DISTRICT MAYOR Vincent C. Gray (D) plans to lead a contingent from the D.C. Council to New Hampshire this month to lobby for statehood for the District. The much-ballyhooed trip is part of what city officials say will be a nationwide campaign to get states to support expanded rights for the District. But a far more promising use of their time lies closer to home, with the influential head of the House committee on District affairs. Rep. Darrell Issa (R-Calif.) is saying that he is serious about securing budget autonomy for the city.

“The District should be afforded the same control over its money as any other city in America,” said Mr. Issa, expressing confidence that it’s only a matter of time — if not this session, then next — before the measure wins approval. Even though local tax dollars fund the majority of the District’s budget, the Home Rule Act requires Congress to approve the city’s annual spending plan. Not only does this deprive the city of important rights, Mr. Issa noted in a meeting with the Post editorial board, but it delays the budget, puts the city at a disadvantage on Wall Street and entangles the city’s finances with unconnected fights over the federal budget, sometimes accompanied by threats of a government shutdown.
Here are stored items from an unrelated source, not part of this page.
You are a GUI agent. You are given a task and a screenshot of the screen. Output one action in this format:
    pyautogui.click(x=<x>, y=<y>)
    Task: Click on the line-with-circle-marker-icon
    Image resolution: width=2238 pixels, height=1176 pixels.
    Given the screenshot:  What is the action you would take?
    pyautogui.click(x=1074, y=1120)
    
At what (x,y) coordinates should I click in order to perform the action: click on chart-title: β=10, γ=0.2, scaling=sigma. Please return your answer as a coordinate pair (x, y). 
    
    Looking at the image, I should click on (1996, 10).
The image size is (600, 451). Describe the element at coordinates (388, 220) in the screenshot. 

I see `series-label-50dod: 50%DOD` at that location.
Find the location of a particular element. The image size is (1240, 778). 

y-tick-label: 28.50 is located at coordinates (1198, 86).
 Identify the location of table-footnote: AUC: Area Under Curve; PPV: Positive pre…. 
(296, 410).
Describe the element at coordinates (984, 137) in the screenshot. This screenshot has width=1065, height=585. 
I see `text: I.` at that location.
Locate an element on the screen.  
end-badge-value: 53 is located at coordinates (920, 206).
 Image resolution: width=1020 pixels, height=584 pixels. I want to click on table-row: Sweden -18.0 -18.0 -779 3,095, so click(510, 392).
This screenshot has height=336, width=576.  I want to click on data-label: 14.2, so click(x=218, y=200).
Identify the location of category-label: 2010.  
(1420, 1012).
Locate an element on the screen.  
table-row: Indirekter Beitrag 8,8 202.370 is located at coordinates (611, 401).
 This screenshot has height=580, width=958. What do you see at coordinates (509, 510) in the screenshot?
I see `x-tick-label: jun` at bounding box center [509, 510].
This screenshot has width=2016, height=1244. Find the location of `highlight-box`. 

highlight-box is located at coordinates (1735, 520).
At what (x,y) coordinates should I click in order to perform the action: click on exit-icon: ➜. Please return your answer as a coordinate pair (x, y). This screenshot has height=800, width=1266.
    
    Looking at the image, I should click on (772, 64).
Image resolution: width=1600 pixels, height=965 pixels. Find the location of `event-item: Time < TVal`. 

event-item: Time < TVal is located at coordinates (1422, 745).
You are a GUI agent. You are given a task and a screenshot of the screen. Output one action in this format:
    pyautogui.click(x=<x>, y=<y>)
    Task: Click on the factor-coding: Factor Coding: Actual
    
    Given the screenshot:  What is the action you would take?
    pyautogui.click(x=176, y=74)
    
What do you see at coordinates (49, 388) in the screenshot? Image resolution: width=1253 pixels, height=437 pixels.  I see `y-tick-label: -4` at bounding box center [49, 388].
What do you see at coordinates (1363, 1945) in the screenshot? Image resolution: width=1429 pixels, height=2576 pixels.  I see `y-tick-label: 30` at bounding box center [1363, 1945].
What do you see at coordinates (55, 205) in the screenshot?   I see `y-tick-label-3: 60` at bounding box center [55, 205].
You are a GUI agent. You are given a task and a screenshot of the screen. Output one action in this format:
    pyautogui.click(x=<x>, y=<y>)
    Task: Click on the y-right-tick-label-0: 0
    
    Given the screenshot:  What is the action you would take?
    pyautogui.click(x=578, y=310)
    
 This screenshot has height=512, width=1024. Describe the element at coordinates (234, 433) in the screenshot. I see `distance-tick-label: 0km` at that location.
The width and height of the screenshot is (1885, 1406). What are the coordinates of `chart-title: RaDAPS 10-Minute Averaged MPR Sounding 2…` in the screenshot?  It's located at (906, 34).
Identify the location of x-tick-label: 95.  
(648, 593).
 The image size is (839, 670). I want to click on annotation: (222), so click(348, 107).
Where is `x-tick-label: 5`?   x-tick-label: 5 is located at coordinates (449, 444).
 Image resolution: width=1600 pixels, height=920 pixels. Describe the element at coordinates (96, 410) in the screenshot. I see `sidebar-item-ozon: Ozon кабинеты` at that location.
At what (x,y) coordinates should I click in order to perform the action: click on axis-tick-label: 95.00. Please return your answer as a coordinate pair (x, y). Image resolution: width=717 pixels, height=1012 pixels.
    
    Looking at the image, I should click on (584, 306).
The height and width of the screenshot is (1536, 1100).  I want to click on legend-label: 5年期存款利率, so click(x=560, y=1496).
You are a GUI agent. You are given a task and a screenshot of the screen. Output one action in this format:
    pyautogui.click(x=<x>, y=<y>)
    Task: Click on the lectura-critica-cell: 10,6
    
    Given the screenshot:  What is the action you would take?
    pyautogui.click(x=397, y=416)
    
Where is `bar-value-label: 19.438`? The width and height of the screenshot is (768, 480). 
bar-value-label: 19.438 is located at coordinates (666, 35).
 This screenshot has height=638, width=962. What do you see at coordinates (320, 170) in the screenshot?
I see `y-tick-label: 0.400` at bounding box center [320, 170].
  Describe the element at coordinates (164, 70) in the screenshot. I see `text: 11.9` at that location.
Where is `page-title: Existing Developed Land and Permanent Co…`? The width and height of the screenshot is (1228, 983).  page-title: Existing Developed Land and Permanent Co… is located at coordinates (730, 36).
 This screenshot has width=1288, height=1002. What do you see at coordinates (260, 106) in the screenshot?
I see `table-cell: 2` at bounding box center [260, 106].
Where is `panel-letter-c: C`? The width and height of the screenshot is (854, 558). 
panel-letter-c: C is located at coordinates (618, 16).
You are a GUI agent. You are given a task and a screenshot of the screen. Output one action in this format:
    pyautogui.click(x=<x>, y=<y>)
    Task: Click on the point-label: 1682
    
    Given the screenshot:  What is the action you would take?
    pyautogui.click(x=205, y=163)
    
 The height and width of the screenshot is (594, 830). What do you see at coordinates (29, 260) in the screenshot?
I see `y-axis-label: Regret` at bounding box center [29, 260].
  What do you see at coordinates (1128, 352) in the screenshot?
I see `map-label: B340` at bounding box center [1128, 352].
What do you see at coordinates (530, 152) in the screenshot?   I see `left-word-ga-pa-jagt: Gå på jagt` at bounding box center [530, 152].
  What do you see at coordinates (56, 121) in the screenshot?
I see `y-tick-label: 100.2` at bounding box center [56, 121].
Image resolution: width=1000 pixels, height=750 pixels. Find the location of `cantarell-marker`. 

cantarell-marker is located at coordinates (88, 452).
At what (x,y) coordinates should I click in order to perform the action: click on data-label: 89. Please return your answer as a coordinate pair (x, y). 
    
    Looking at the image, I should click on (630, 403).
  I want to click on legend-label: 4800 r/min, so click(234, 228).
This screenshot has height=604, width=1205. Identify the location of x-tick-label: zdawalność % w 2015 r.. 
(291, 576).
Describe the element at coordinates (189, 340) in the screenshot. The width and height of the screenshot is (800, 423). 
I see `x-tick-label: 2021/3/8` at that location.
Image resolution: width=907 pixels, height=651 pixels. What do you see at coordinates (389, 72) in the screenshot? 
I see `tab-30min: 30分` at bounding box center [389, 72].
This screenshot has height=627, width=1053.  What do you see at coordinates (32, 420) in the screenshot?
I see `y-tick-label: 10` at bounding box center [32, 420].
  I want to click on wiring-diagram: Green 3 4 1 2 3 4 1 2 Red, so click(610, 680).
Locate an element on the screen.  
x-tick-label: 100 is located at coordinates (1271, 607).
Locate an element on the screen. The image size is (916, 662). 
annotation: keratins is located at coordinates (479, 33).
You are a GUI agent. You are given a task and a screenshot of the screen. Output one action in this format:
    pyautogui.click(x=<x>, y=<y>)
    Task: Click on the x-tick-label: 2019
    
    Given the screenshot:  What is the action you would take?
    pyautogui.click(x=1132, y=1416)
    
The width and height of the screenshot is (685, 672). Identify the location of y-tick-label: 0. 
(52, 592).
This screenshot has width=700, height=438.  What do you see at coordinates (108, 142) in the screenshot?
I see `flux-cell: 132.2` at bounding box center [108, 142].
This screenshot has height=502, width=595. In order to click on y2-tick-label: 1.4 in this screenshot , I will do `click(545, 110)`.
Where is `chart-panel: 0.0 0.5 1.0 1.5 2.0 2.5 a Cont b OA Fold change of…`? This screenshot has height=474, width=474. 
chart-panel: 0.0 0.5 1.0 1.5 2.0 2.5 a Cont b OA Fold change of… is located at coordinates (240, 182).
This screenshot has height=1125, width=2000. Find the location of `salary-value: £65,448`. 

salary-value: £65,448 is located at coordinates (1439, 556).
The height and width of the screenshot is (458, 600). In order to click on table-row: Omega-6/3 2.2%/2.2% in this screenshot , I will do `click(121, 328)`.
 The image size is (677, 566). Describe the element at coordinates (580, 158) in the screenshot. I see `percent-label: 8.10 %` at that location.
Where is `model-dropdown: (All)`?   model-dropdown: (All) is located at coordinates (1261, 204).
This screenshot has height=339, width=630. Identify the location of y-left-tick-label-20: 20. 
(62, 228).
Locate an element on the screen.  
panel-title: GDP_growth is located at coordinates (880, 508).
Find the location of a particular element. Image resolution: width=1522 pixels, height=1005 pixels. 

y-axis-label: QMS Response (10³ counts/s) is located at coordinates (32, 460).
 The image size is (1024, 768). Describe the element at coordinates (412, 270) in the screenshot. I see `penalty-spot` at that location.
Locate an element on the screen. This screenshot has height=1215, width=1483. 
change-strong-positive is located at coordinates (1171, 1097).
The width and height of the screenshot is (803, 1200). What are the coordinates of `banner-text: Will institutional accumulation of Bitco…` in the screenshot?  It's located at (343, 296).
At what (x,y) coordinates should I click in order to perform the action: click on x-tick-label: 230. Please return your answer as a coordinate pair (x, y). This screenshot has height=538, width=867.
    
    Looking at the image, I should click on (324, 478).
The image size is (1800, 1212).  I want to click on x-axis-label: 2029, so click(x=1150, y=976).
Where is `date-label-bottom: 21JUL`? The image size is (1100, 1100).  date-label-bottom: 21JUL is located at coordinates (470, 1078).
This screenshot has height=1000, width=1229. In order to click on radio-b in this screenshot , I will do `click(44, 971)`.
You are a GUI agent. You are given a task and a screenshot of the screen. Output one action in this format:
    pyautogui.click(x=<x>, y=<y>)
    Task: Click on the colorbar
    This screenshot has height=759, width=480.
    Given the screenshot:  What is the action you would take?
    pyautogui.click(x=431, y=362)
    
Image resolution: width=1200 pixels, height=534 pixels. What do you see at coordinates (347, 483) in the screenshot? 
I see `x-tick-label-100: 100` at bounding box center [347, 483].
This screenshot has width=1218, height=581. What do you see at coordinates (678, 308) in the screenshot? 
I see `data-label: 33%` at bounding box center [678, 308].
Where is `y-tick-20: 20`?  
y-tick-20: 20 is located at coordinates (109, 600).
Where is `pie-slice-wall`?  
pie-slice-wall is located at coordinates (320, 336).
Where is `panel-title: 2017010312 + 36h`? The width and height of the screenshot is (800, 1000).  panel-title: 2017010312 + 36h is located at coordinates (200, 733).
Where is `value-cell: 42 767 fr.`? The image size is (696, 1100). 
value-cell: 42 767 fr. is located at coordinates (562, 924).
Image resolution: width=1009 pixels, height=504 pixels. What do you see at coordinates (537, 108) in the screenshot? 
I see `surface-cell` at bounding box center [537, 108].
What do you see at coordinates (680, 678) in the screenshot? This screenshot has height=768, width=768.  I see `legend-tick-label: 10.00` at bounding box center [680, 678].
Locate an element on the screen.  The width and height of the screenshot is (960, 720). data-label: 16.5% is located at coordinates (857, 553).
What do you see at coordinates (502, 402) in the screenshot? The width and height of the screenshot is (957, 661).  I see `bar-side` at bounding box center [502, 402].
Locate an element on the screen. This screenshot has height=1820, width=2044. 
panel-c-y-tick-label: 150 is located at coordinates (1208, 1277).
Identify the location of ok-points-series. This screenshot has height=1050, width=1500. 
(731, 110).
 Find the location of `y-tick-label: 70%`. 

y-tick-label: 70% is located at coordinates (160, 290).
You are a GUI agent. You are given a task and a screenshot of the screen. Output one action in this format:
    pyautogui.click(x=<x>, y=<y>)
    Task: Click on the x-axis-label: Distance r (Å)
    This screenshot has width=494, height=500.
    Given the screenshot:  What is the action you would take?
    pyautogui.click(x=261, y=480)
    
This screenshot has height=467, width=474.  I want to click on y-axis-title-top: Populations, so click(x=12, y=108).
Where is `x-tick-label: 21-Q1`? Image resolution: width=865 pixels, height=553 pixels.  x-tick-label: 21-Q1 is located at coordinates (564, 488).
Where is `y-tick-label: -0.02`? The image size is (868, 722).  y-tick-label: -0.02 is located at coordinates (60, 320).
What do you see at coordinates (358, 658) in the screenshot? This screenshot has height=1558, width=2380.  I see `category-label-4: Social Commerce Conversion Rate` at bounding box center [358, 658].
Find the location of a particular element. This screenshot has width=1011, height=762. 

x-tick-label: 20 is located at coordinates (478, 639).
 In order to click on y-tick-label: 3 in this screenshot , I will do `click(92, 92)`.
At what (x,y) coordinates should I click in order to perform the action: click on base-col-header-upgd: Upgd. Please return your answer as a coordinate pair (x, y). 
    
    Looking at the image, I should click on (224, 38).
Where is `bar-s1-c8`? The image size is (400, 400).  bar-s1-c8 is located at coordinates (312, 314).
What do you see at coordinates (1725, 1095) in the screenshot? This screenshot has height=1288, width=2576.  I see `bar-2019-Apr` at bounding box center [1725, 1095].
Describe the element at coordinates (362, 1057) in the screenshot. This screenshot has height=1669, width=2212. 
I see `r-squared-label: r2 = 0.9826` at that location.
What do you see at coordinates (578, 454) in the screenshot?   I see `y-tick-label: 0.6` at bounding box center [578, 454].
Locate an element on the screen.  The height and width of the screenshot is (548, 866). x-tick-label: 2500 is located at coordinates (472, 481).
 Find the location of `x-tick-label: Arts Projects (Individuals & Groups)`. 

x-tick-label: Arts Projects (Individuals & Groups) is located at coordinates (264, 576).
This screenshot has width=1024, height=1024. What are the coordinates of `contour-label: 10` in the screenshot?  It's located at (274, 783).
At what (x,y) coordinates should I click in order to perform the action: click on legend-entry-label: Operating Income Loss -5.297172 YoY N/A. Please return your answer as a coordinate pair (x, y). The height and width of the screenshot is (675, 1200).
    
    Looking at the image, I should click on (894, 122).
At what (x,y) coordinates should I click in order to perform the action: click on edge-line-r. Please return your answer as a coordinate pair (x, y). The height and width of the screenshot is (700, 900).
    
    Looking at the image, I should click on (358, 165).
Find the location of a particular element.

Mr. Issa, chairman of the House Oversight and Government Reform Committee, drafted a budget autonomy bill last year but didn’t introduce it at the request of city officials, who objected to a provision to prevent spending local funds to help low-income women pay for abortions. Mr. Issa had said that the provision was a strategic necessity to win support for the proposal; members of his caucus with doubts about budget autonomy might be persuaded by the restrictions on abortion. The fact that Mr. Issa understood — and honored — the city’s objection is a sign of his willingness to work with the District. Mr. Issa also is a supporter of voting rights for the District, although he does not endorse statehood.

D.C. Del. Eleanor Holmes Norton (D) sees budget autonomy as the most important step forward since home rule and, she says, “far more likely than anything else on the table.” Efforts by Mr. Gray to reach out to ranking Republicans are commendable; he recently hosted Mr. Issa and other Republicans at the mayor’s box at Verizon Center to watch the Washington Capitals. But instead of spending time and the city’s money (an estimated $4,000 for the mayor, seven council members and three staff members) on a dubious road trip that is unlikely to produce real results, D.C. officials should focus their energies on getting Congress to make budget autonomy both a priority and a reality this session.